Initially, our work was focused on specific disease, but I came to realize that the key lies in gaining access to the human brain – specifically, in building tools that let us reconstruct functional neural circuits. Rather than starting with a disorder, we prefer to recreate a fundamental process of brain function and then deconstruct or reverse-engineer it to see how it can be perturbed. That, in turn, reveals insights into disease. For example, we are now developing assembloids that reconstitute the circuitry relevant to Parkinson’s disease, giving us a way to study how this system breaks down in a human model. The beauty of these technologies is the breadth of their applications – some of which I could never have imagined.
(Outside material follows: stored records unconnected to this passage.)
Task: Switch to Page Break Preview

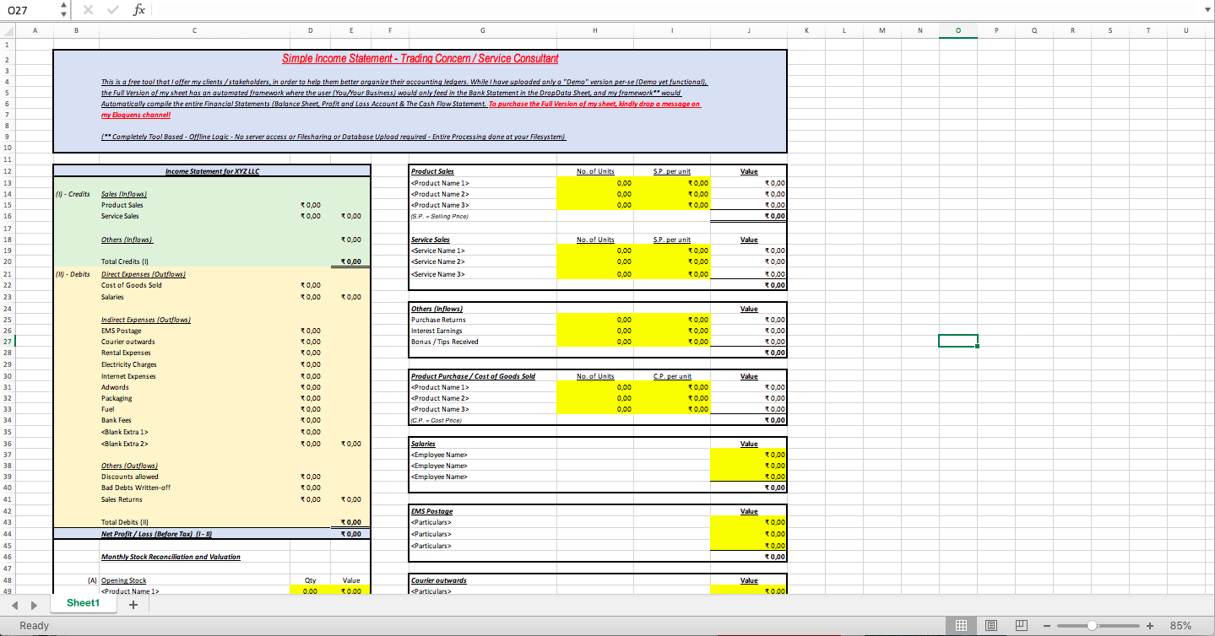Action: pyautogui.click(x=1021, y=626)
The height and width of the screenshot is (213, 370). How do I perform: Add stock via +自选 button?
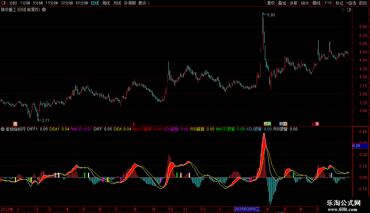tap(351, 3)
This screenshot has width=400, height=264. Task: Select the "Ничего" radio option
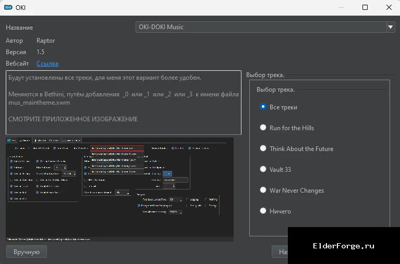pyautogui.click(x=263, y=211)
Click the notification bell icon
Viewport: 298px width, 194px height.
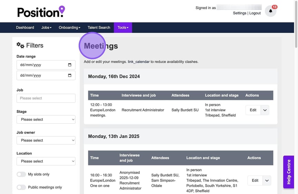(270, 11)
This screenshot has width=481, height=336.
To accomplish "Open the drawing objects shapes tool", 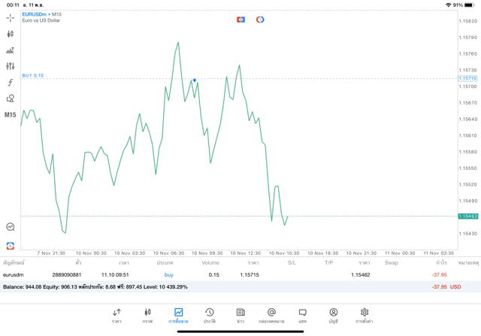I will point(11,98).
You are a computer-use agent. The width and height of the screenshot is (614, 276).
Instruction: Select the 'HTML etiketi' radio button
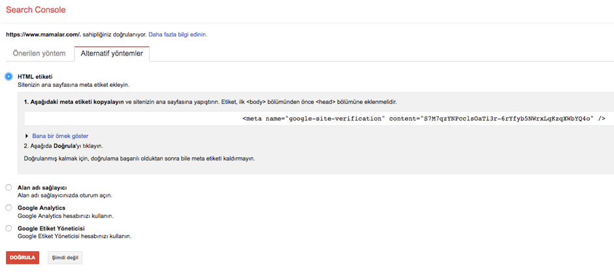coord(8,76)
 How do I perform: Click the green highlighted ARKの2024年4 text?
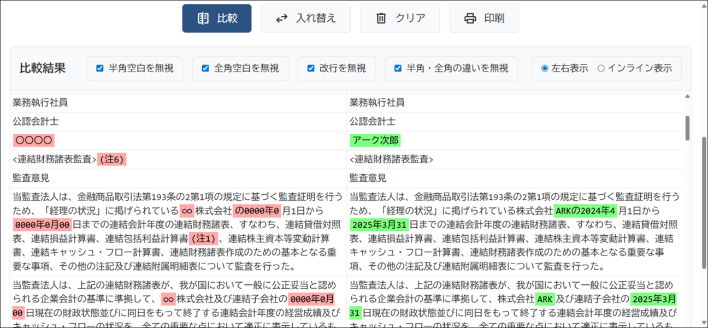pyautogui.click(x=585, y=211)
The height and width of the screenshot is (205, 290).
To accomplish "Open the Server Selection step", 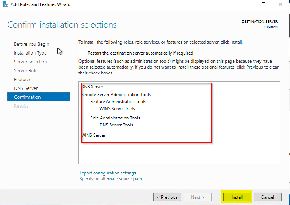I will [x=30, y=62].
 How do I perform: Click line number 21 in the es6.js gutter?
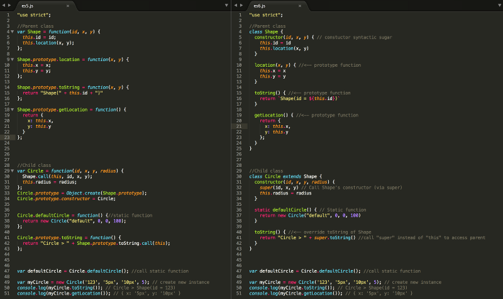239,126
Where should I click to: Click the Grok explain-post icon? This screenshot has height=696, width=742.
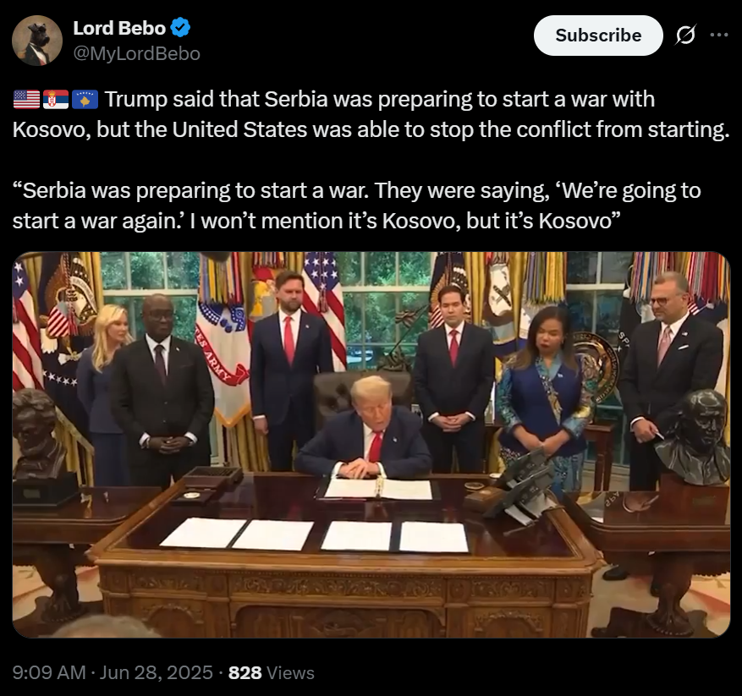pos(685,35)
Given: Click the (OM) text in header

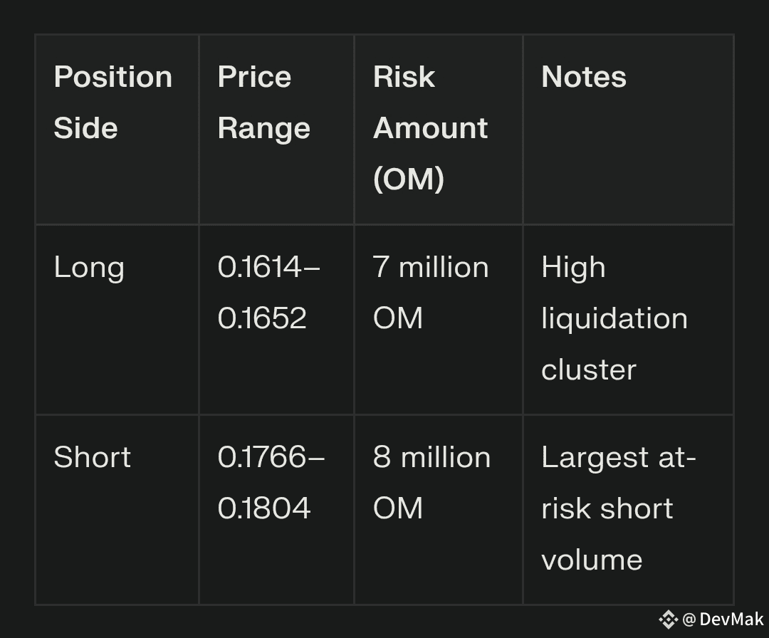Looking at the screenshot, I should tap(409, 179).
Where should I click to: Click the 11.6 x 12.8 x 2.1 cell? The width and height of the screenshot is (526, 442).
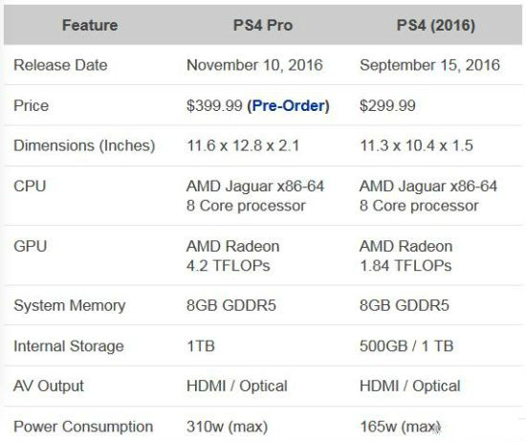tap(243, 146)
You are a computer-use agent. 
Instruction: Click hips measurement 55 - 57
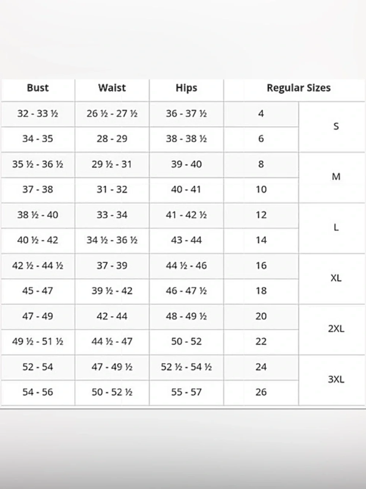pyautogui.click(x=186, y=392)
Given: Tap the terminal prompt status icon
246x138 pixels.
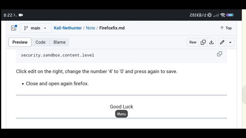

In recent years, there has been growing pressure to focus research on projects with immediate clinical applications. But foundational, curiosity-driven science remains essential. The 15 years of work it took to develop these stem cell-based brain models to the point where they can now support a clinical trial is exactly the kind of long-term effort that can only happen in academia.
We are at an inflection point. With new technologies that give us access to the human brain, we are unlocking a cascade of possibilities – for both basic scientific discovery and clinical translation. We have trained or helped implement our methods in over 350 laboratories around the world. Scientists come here for an immersive week-long course, where we guide them through the critical steps, and they return home equipped to implement the techniques and openly train others, helping the field grow exponentially.
I think this is what makes Stanford truly exceptional. The questions we ask here are bold and far-reaching, and the technologies we develop are transformative. What enables this is the unique proximity and integration of disciplines – the Engineering Quad, the Medical School, and the basic sciences are all just steps apart. My Brain Organogenesis Center at Stanford is designed to catalyze this very convergence. For instance, we are bringing together optogenetics developed by Karl Deisseroth, flexible bioelectronics from Zhenan Bao, biomaterials engineered by Sarah Heilshorn, and ethical insight from legal scholar Hank Greely.
I believe this kind of collaboration reflects a new way of doing science in the 21st century – at the interface of disciplines and with a commitment to openness and sharing, so that others can build on and expand what we create together.
Sergiu Pasca is the Kenneth T. Norris, Jr. Professor of Psychiatry and Behavioral Sciences in the School of Medicine and the Bonnie Uytengsu and Family Director of the Stanford Brain Organogenesis Program.
He is a member of Stanford Bio-X, the Maternal & Child Health Research Institute, the Wu Tsai Human Performance Alliance, and the Wu Tsai Neurosciences Institute. He is also a faculty fellow at Sarafan ChEM-H.